/ Mirar al retrovisor / Joan Santacana Mestre /
La era de los fascismos vuelve, y no solo en la vieja Europa. No se trata de una resurrección, ya que el fascismo nunca murió. En realidad, vivió camuflado, en una extraña metamorfosis, porque después de su derrota militar no podían aparecer con todas sus siglas, sus banderas y sus himnos. Se disfrazaron de populistas, se denominaron derecha alternativa, adoptaron incluso el lenguaje de las democracias parlamentarias, pero su ADN no se alteró demasiado: siguieron siendo racistas, homófobos y xenófobos, aunque disfrazaron estos conceptos con otros aparentemente menos agresivos; pero les gustaba pasearse por una ciudad y comprobar que bares y restaurantes no tenían empleados moros, sudacas o paquis; se envolvieron con las banderas nacionales y se erigieron en los últimos baluartes del patriotismo con estentóreos aquelarres con banderas y símbolos; continuaron ejerciendo la violencia política siempre que pudieron y cuando y donde se les dejó practicarla; siguieron siendo autoritarios en las esferas de poder que controlaban; se mantuvieron contrarios al feminismo en cualquiera de sus más leves manifestaciones; siempre consideraron a los demócratas como cobardes traidores que envenenan al pueblo. En el fondo siempre creyeron que la democracia era tan solo el medio para alcanzar el poder; una vez instalados, a menudo pretendieron prescindir de sus normas, adaptando las constituciones a su voluntad y estableciendo un auténtico culto a la personalidad del líder autoritario, llámese jefe, comandante, caudillo, führer o duce.

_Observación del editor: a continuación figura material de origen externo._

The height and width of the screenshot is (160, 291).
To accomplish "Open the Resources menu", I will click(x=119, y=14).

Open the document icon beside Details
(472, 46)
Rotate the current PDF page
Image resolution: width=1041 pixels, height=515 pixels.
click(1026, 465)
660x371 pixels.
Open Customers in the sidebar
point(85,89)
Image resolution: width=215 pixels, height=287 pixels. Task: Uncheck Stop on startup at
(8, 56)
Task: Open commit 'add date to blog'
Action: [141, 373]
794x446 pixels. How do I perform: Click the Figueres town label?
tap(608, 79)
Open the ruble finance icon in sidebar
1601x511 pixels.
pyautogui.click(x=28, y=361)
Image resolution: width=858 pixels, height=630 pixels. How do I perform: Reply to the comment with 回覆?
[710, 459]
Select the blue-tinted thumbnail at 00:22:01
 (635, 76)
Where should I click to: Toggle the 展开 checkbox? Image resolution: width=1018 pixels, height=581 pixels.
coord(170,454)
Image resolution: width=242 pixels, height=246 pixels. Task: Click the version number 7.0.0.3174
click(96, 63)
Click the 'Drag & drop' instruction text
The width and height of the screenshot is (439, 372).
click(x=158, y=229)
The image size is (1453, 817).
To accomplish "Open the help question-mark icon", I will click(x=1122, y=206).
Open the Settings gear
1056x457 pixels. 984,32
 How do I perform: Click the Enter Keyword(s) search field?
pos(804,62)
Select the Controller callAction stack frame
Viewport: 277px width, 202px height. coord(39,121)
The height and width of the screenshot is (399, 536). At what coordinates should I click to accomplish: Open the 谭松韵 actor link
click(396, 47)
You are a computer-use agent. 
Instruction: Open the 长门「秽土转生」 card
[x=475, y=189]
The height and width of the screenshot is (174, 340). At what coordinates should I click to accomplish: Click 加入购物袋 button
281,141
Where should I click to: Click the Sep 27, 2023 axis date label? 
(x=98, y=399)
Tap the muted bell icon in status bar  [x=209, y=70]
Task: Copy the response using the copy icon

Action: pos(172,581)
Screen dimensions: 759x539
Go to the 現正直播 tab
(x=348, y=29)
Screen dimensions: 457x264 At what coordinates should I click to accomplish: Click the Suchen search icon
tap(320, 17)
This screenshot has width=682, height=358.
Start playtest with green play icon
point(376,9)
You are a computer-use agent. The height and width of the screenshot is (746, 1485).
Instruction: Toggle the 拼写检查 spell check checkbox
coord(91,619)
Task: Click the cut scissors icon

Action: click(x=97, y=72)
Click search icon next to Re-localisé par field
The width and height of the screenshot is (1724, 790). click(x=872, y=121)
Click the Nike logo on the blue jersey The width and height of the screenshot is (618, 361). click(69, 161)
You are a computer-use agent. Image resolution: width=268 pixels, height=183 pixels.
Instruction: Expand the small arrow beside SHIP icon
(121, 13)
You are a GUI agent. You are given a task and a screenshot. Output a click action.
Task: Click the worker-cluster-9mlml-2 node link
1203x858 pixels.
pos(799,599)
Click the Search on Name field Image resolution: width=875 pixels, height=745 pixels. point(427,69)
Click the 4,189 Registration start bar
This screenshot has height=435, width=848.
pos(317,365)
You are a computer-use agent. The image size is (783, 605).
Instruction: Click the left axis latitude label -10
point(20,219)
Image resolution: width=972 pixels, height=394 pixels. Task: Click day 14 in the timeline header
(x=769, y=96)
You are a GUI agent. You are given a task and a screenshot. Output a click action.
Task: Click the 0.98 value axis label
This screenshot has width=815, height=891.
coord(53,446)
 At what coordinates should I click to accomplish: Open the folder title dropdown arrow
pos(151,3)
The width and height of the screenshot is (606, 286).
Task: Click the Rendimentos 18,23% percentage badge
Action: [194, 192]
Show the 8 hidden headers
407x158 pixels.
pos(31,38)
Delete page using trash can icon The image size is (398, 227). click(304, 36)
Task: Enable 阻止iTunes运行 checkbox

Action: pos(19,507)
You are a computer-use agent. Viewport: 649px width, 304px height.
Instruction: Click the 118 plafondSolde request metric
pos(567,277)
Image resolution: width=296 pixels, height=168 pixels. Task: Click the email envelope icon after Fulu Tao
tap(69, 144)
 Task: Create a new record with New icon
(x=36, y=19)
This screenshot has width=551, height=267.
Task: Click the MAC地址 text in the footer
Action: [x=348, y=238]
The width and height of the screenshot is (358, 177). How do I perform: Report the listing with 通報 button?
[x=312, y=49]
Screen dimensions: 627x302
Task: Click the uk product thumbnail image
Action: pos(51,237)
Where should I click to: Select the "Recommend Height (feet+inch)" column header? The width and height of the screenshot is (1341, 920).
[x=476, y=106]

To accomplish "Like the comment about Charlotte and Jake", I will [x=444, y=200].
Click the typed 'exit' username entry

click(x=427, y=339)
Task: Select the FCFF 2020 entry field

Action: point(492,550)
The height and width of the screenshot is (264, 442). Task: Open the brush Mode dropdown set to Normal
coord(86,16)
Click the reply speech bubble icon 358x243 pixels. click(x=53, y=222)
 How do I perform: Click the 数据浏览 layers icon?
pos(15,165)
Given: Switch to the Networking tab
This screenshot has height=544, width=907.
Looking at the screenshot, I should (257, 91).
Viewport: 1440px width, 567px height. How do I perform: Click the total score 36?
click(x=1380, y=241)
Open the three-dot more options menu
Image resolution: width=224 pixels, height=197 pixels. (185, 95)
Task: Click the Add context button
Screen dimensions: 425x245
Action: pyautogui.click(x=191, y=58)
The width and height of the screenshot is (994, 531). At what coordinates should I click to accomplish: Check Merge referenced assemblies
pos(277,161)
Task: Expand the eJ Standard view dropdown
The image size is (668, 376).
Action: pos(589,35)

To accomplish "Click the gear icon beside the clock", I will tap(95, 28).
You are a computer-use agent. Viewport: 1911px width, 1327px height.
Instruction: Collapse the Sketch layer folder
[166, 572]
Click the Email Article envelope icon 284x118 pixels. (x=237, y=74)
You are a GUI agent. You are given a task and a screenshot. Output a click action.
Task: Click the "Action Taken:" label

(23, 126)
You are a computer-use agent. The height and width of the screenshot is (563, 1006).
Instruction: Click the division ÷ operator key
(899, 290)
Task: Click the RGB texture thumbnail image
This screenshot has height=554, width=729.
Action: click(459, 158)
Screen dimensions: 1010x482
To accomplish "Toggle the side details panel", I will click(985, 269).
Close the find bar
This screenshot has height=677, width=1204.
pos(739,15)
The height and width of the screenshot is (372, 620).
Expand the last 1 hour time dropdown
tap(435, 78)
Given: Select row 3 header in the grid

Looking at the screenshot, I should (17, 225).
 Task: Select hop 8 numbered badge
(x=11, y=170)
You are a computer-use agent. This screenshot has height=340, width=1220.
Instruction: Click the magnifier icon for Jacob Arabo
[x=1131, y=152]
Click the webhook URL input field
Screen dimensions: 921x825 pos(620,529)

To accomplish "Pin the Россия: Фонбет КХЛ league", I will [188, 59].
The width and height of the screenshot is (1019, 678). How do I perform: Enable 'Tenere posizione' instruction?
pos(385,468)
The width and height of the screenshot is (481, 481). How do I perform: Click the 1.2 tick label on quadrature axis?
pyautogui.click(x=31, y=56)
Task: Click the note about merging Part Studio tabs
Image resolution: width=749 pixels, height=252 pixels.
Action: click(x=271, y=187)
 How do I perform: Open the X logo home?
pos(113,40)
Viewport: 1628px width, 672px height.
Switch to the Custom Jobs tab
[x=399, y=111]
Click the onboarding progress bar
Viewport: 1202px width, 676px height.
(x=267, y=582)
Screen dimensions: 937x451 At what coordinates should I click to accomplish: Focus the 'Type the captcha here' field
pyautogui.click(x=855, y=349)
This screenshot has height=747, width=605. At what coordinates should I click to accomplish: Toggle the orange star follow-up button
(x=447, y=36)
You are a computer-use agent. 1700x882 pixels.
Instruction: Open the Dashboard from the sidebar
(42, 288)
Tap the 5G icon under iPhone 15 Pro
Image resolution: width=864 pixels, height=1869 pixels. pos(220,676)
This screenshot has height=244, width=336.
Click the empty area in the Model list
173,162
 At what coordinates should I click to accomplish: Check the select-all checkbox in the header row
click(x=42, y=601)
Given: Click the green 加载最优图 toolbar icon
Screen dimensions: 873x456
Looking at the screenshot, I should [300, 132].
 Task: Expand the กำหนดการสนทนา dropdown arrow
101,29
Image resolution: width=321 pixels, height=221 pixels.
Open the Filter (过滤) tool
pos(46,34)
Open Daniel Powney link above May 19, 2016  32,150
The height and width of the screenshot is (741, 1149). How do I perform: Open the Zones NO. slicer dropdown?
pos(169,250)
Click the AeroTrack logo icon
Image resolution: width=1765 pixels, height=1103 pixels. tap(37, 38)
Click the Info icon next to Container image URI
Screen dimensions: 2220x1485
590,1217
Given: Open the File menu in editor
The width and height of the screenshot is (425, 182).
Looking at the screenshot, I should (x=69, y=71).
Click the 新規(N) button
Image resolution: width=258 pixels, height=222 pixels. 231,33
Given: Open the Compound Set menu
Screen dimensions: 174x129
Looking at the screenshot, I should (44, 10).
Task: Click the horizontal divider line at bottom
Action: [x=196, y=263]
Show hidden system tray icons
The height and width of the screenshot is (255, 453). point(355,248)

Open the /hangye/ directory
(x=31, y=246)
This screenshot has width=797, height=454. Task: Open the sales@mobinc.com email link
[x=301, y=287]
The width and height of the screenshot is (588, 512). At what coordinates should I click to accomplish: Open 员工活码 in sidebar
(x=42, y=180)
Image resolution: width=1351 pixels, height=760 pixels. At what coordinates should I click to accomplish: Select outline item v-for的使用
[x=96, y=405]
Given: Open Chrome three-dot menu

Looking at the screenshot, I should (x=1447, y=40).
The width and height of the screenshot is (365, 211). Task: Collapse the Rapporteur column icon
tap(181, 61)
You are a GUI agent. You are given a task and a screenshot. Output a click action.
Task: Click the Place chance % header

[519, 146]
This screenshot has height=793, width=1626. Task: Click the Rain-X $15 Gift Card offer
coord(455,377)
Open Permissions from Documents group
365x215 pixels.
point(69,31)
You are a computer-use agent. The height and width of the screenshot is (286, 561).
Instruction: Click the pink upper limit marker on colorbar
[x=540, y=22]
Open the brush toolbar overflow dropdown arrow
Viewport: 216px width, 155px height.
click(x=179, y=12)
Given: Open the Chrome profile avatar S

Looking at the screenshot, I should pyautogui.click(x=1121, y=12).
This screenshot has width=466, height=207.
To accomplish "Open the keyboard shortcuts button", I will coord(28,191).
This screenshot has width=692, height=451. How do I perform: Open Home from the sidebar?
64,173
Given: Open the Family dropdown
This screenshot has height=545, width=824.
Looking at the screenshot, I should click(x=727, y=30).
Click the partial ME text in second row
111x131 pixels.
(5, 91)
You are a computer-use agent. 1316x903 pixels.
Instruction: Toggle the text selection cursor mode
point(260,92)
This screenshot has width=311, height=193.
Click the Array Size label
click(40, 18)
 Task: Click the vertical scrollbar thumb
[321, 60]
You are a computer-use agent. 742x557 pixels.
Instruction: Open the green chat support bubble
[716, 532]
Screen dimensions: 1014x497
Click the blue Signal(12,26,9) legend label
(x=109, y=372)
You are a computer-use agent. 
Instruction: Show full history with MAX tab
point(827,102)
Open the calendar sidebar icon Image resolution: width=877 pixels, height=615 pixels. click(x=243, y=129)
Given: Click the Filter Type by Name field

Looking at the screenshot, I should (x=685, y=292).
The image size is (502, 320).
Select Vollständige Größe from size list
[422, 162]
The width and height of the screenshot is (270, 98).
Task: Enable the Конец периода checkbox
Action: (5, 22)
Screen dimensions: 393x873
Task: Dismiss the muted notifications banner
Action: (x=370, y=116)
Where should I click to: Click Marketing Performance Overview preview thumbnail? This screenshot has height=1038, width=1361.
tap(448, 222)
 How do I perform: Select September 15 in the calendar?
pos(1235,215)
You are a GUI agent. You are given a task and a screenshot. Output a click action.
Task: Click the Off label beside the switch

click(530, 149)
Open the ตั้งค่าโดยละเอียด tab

Pero ahora ha llegado el momento de quitarse el camuflaje, porque ya no les es necesario; Donald Trump, Matteo Salvini, Santiago Abascal, Vladímir Putin, Viktor Orbán, Jair Messias Bolsonaro o Marine Le Pen no profesan la misma ideología, pero comparten el antiguo ADN de los fascismos. No se trata de dictaduras garbanceras al viejo estilo militar; al igual que el fascismo italiano, que tan bien definiera Trotski, los nuevos fascistas forman parte de unos movimientos espontáneos, que se apoyan en las grandes masas, con dirigentes jóvenes, incluidas mujeres, personajes modernos, surgidos de la base. Incluso a veces son de origen plebeyo, aun cuando están financiados por algunas corporaciones capitalistas. Sus nuevos dirigentes, así como sus adeptos y votantes, han salido de la pequeña burguesía urbana, pero reclutan a su fuerza de choque en el lumpenproletariado e incluso entre las empobrecidas masas proletarias; empiezan a tener fuertes apoyos en barrios que antes fueron rojos y, a menudo, se presentan como personajes de éxito, que se han hecho a sí mismos. Ya no llevan tatuada la esvástica, ni van con camisas pardas; se visten con tejanos; algunos y algunas llevan ropas informales, incluso elegantes. Pero se les reconoce sobre todo por su ultranacionalismo, para lo cual recurren a un falseamiento del pasado, de la historia, que los lleva a hablar de la reconquista de España, hoy en manos de la morería; de «nuestros ancestros los galos» en Francia o de los colonos del Mayflower en América.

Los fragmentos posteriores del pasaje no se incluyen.